Gammon’s lungs are too damaged by COVID for a ventilator. It is on the ECMO last resort life support, which stands for extracorporeal membrane oxygenation. Unlike previous generations of resuscitation, people on ECMO can be fully conscious, can talk to loved ones (or even reporters), and can even get around with the help of a team of nurses and technicians.

But it’s an intense treatment, with a machine that does the work of both the heart and the lungs. Thick tubes come out of a hole in Gammon’s neck and pump all of his blood through the ECMO machine to be oxygenated, then back into his body through other tubes. A mask on his nose forces air into his lungs because they have time to heal.

Even for patients who survive ECMO, many face months of rehabilitation or even permanent disability or dependence on oxygen.

This Saint Thomas West intensive care unit only treats COVID patients, and that data point should be convincing enough for people who are resistant to vaccines, ICU nurse Angie Gicewicz said.

“We don’t have people in the hospital who have horrible reactions to the vaccine,” she noted.

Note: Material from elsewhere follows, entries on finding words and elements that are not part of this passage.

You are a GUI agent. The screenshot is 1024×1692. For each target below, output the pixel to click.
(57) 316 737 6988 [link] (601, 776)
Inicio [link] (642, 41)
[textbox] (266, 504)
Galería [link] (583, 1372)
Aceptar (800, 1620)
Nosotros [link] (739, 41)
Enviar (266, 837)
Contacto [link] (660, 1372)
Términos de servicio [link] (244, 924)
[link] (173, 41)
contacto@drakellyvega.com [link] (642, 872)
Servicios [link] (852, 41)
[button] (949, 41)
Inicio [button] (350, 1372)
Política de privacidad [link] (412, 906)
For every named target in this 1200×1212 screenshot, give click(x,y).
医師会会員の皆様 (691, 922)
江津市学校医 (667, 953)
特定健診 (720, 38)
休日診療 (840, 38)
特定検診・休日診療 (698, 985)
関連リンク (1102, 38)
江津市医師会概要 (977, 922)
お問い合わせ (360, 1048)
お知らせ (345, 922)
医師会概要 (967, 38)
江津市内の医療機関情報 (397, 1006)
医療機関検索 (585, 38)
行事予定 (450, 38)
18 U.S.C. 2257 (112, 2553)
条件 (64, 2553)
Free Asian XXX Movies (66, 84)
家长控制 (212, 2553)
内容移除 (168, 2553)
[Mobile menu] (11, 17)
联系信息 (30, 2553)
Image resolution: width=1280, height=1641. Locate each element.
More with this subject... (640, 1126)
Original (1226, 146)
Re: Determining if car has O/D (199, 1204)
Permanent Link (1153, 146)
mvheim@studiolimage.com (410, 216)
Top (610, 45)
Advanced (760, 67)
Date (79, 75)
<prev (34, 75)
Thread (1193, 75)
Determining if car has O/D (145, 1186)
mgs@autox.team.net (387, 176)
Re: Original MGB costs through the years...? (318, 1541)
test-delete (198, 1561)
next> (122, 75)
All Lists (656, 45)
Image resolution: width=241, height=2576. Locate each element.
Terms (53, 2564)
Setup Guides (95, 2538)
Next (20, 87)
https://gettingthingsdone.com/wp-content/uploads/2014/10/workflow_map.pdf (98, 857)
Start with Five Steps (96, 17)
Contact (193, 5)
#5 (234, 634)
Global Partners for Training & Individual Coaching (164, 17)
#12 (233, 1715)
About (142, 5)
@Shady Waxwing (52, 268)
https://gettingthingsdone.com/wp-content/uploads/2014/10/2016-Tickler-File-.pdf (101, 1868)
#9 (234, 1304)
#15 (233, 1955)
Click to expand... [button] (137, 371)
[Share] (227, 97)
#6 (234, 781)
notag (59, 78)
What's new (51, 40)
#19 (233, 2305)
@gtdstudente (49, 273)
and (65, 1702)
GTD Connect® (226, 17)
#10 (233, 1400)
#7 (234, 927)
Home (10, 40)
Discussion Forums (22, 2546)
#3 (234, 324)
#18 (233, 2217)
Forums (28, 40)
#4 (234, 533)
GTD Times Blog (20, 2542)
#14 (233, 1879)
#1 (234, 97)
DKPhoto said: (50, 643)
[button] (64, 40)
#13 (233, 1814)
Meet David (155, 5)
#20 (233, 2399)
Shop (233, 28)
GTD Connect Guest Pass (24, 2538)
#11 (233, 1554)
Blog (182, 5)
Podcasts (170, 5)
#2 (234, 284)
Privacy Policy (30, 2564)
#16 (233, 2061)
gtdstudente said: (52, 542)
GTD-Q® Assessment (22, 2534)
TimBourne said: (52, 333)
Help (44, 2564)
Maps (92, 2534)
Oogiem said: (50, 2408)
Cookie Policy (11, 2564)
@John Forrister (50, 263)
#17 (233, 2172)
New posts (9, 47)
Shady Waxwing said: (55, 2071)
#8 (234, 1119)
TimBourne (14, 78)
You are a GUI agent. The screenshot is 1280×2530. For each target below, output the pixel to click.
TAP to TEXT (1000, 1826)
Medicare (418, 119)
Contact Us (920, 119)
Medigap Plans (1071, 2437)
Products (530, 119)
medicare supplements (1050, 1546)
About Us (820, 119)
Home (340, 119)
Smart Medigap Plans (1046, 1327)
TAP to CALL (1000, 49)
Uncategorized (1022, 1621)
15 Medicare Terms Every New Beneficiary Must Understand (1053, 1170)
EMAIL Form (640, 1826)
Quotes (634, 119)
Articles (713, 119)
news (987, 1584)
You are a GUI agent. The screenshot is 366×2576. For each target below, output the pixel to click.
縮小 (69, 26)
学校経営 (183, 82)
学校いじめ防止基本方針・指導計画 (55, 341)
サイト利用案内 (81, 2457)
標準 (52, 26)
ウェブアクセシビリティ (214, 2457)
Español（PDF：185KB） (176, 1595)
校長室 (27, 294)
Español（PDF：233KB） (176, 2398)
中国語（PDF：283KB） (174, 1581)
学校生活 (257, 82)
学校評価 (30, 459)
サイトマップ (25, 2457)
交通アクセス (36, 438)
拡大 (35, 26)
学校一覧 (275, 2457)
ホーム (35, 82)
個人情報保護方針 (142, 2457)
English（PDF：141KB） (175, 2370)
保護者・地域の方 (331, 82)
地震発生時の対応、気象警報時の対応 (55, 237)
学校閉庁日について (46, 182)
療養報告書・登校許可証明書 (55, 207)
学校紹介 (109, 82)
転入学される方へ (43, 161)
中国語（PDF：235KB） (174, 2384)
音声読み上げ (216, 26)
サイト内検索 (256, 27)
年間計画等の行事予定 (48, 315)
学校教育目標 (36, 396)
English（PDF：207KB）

If all of the patients in that room could speak – and some can’t because they are sedated on ventilators – Gicewicz said they would tell people to learn from their mistakes. She told the story of an elderly woman who was admitted in recent weeks and spent her days in isolation to control the infection.

Gicewicz said she would wave nurses to her sealed room, desperate to find someone to talk to. “The first day I took care of her she said, ‘I guess I should have taken this vaccine.’ I said, ‘Well, yeah honey, probably. But we are where we are now, and doing what we can for you. “

This woman, like so many others who did not take the vaccine, never recovered, Gicewicz said. She died at this hospital, which recorded on average more than one death from COVID each day during the month of August.

This story is part of a partnership that includes Nashville Public Radio, NPR and KHN.